- [What you should do]: The entries that follow include a run beginning at the line with "The image size is (1233, 952)." and ending at the line with "Given: Click the EPS2 legend swatch"; restate that run word for word and leave the rest out.

- [Records supplied]:
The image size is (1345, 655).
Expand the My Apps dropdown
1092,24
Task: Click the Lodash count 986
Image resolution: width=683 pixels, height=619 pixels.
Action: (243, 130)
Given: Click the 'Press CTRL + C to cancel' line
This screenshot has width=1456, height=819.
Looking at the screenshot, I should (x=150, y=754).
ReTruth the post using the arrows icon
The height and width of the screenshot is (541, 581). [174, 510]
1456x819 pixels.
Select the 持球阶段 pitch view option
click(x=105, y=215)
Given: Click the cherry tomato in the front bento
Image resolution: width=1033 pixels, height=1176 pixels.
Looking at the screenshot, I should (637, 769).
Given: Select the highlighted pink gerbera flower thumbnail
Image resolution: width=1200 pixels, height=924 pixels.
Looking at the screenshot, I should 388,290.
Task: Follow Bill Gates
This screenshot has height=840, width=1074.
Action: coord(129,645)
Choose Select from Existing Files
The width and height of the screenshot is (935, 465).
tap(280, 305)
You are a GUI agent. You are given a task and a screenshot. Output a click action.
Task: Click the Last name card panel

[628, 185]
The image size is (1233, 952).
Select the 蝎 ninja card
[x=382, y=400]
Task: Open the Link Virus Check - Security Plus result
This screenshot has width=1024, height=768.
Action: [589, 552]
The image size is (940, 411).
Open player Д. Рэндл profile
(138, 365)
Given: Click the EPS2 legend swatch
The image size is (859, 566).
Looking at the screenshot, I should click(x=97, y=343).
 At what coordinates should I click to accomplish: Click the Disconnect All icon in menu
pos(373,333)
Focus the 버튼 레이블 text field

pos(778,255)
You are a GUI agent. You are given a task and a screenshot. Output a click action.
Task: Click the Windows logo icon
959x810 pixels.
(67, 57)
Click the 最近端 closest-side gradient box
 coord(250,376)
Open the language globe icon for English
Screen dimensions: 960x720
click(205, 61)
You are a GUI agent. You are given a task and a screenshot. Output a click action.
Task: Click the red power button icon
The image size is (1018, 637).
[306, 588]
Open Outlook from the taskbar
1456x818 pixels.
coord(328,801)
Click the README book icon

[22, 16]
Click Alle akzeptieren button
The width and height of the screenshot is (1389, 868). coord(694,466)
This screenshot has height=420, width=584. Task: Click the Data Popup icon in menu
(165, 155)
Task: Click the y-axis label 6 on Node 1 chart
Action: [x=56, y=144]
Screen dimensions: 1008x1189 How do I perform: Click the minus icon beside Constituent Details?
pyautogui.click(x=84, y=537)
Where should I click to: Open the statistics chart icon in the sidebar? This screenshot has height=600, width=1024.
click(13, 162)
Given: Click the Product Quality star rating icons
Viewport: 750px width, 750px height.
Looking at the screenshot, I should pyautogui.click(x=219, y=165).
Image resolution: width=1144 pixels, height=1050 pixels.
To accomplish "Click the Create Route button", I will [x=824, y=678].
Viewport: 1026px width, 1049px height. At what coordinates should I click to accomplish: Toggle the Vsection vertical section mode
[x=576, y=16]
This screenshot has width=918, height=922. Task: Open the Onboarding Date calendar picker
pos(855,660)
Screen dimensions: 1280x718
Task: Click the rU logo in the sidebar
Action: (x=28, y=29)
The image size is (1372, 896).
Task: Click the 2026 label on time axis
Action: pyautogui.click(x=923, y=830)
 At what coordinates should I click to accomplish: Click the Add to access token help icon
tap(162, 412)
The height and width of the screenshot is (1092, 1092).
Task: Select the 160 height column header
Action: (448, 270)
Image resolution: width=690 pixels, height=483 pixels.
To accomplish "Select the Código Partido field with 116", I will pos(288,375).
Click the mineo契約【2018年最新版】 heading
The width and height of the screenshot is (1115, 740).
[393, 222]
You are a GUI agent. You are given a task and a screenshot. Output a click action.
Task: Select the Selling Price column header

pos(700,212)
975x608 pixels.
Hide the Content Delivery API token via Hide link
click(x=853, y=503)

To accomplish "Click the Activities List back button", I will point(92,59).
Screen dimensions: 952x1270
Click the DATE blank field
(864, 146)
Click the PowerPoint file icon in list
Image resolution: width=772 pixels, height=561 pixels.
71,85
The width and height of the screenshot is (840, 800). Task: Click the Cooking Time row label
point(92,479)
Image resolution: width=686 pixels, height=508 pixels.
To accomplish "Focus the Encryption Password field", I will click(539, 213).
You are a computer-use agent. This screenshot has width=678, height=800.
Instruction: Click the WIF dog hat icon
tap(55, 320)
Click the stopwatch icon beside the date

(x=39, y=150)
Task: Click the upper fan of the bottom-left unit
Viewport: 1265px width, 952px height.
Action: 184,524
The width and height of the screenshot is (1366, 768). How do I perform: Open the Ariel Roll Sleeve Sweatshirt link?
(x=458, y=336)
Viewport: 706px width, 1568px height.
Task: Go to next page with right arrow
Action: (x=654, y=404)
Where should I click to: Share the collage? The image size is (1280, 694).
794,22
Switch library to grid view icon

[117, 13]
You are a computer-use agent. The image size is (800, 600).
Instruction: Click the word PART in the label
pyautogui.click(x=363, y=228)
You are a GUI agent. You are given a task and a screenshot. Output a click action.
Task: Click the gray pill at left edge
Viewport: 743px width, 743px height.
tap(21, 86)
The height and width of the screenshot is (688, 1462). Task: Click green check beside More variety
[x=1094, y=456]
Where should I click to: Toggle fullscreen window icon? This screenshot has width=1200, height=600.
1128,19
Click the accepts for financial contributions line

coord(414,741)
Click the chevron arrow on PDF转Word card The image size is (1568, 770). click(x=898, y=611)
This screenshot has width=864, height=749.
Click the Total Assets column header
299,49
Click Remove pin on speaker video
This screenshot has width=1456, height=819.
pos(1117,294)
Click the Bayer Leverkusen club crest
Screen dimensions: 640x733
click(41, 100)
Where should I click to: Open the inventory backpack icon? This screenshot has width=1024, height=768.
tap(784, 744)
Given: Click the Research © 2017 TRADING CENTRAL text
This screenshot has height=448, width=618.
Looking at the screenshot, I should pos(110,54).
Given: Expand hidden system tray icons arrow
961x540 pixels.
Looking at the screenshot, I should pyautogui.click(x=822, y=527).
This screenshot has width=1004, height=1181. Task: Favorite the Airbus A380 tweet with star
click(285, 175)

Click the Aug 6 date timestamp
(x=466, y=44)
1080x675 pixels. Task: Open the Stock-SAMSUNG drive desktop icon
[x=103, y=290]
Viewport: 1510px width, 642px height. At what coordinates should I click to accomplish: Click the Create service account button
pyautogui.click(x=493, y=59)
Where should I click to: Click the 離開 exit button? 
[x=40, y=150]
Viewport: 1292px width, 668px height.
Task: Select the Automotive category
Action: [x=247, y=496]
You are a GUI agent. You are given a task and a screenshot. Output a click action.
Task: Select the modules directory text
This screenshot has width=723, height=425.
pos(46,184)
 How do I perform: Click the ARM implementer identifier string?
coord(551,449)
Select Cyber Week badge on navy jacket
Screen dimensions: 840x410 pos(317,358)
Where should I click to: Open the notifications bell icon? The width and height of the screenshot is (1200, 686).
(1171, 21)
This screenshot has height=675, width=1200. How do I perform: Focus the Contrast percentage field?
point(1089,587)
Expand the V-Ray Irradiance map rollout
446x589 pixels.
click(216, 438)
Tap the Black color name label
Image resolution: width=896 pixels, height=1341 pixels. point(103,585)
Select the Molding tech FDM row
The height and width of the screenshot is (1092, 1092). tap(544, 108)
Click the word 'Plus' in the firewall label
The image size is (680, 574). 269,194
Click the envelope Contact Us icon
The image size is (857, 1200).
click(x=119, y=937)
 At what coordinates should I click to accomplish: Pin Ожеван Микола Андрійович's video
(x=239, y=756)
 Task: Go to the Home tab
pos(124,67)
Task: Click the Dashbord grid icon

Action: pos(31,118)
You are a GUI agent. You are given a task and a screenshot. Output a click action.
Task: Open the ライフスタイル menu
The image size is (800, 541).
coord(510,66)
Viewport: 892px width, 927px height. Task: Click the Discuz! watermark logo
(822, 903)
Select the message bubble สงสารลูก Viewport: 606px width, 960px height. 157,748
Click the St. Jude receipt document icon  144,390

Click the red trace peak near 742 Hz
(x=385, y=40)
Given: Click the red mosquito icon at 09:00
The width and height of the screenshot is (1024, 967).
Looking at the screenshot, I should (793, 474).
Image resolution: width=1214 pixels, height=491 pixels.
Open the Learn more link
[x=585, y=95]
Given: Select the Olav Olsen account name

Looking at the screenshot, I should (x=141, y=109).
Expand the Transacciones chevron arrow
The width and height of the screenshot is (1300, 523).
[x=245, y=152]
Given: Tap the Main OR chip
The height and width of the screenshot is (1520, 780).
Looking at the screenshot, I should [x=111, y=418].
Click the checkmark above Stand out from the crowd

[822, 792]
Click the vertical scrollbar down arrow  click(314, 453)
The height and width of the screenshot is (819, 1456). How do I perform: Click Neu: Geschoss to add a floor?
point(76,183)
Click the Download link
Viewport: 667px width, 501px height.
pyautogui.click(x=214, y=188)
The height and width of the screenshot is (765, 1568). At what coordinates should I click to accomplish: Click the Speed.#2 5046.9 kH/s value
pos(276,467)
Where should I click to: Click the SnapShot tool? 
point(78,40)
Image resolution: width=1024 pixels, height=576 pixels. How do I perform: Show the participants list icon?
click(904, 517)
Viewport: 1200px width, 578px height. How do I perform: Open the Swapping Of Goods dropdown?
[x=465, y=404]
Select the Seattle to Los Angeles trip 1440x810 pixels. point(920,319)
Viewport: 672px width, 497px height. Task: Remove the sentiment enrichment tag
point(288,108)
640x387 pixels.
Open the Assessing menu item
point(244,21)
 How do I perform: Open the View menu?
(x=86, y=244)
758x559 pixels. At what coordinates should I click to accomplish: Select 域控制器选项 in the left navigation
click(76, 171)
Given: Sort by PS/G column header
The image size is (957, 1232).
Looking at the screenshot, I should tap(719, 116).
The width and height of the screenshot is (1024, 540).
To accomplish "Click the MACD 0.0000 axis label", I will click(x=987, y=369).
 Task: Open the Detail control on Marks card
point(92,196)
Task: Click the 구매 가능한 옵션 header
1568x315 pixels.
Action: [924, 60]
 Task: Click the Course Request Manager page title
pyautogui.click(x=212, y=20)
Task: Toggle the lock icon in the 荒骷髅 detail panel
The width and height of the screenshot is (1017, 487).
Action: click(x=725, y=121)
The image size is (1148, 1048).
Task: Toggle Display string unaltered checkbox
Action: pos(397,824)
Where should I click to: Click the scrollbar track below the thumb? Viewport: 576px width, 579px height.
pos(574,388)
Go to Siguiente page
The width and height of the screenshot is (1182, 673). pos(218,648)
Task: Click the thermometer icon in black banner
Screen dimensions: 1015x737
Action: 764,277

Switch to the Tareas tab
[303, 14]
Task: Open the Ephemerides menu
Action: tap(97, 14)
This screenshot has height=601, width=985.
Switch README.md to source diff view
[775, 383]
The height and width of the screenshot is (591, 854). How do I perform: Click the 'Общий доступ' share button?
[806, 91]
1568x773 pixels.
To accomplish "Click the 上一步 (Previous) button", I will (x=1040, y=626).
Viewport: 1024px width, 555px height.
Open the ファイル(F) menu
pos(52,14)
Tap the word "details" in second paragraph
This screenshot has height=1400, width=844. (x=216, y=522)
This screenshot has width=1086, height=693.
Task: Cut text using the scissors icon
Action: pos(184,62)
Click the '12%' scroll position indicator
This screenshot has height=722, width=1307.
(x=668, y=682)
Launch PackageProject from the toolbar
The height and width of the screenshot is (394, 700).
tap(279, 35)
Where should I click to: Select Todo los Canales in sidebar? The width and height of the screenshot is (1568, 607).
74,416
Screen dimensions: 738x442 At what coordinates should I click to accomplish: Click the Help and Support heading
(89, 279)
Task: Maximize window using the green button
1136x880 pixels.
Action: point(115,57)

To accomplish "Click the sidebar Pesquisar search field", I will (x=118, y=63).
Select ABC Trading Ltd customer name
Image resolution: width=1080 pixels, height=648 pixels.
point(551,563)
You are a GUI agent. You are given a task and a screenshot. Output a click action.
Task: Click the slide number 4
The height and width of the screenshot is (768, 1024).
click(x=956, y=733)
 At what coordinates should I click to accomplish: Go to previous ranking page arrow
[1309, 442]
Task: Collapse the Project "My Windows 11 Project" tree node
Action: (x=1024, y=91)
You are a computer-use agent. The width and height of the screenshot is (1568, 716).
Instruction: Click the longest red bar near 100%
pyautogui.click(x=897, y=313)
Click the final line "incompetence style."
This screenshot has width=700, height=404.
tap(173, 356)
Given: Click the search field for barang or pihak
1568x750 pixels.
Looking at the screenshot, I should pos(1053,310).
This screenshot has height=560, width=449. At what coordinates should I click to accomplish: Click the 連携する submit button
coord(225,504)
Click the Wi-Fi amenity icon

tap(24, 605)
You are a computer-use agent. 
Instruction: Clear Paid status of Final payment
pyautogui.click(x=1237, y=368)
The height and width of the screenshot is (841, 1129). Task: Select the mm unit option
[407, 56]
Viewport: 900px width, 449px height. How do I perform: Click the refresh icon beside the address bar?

- [Answer space]:
The image size is (1233, 952).
Select the 蝎 ninja card
[x=382, y=400]
Task: Open the Link Virus Check - Security Plus result
This screenshot has width=1024, height=768.
Action: [589, 552]
The image size is (940, 411).
Open player Д. Рэндл profile
(138, 365)
Given: Click the EPS2 legend swatch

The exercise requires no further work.